Même si Iris² est un projet à 10,6 milliards d’euros, il reste modeste par rapport aux investissements militaires américains, qui sont les plus gros clients des opérateurs satellitaires. Nous faisons face à cette dominance américaine dans le secteur spatial, ainsi qu’à des acteurs émergents en Chine. Il est urgent de créer une alternative souveraine européenne pour ne pas dépendre des solutions américaines ou chinoises. Nous devons aussi renforcer l’industrie européenne, par exemple en produisant des terminaux pour nos constellations en Europe. Airbus et Thales produisent encore des satellites géostationnaires, mais ils ne sont pas très concurrentiels pour les satellites en orbite basse. Le projet Iris² vise à développer cet écosystème européen.

La France joue un rôle majeur dans ce projet, avec des opérateurs comme nous, ainsi que des industriels comme Thales et Airbus. Nous avons des projets en cours avec les militaires français et la DGA, en partenariat avec les industriels français. Nous développons également la connectivité avec OneWeb, mais ces projets restent modestes par rapport aux contrats avec les militaires américains. Nous avons hâte de continuer notre développement et notre collaboration avec les acteurs français.

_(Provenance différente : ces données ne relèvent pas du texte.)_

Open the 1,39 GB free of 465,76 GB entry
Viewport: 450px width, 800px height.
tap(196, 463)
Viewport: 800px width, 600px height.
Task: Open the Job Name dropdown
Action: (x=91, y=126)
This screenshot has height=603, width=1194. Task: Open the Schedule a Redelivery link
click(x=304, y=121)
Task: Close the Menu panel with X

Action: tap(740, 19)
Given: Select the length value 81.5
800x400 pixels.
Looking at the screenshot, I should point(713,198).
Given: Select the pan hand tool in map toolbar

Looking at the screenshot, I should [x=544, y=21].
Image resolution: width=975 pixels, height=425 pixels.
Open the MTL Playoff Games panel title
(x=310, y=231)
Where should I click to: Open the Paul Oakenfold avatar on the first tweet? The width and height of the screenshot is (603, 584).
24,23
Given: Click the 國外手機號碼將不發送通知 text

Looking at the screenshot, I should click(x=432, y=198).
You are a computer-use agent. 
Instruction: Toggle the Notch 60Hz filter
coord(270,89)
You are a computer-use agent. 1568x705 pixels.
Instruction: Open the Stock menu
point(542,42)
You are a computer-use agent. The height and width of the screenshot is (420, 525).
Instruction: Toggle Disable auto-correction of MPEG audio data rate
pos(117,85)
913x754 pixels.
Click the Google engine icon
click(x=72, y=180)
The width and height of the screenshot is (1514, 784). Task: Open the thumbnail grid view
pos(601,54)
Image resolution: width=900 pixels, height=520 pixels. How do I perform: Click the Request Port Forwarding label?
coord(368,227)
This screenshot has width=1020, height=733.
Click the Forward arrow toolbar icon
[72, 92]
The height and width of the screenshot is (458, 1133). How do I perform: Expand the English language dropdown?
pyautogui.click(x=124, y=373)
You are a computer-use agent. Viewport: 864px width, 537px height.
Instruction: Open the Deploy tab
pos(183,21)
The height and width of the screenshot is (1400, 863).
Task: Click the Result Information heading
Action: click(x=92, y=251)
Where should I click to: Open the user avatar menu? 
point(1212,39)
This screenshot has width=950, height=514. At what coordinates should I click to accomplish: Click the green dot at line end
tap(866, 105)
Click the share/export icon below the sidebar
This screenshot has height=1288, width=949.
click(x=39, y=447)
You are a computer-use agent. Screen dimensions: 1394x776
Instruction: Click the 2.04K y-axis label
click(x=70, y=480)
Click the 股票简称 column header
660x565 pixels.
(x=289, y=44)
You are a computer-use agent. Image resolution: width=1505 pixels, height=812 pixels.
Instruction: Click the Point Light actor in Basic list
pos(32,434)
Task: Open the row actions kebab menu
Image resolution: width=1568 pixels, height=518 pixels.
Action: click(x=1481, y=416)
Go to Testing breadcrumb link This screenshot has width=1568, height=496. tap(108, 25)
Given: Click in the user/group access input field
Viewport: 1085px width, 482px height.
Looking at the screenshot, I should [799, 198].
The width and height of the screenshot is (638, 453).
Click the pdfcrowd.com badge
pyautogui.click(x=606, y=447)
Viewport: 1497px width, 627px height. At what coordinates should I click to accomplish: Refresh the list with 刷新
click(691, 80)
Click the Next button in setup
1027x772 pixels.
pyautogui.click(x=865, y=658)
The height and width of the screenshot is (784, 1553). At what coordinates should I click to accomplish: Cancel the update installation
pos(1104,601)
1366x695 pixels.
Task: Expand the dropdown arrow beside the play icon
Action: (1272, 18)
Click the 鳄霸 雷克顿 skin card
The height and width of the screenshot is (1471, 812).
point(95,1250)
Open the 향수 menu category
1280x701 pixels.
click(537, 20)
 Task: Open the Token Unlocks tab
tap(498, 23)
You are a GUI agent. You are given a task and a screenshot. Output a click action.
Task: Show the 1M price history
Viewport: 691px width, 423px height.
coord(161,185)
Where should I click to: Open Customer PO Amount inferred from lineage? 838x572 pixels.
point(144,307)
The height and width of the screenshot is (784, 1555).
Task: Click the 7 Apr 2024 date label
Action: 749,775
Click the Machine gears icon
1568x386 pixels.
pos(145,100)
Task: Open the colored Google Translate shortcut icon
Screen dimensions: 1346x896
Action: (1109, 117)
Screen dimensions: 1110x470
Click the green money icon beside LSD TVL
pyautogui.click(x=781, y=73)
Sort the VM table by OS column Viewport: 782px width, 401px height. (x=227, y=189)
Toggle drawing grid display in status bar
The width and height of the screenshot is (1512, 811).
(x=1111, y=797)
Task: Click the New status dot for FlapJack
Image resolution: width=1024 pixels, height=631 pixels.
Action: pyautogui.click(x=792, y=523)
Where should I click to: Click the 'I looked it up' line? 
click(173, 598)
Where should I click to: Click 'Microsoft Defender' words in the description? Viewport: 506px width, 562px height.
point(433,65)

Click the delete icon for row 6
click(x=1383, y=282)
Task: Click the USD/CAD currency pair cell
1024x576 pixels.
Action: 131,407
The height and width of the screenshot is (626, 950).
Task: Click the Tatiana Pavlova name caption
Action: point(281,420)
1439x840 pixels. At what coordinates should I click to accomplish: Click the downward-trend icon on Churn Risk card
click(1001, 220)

Sur les cours des bourses, la souveraineté et la défense de l’Ukraine sont devenues des sujets importants. Notre flottant limité sur la bourse, avec des actionnaires stables, explique en partie les variations. La réalisation que nous étions la seule alternative à Starlink en Ukraine a fait apparaître Eutelsat comme un opérateur critique et nécessaire. Nous devons garantir que notre actionnariat reflète cette dualité entre souveraineté et activité commerciale.

Les autres défis incluent la poussée d’Iris², notre vision pour le futur, et la création d’une continuité jusqu’à l’arrivée d’Iris² en 2031-2032. Nous devons rester agiles pour lancer plus de satellites et assurer la continuité de la capacité pour nos clients. Même après l’arrivée d’Iris², nous continuerons à lancer des satellites pour couvrir des zones comme les pôles, qui sont importants pour les fins militaires. Nous devons financer tout cela, ce qui est un défi en cours.

Je pense avoir couvert les principaux points. Merci.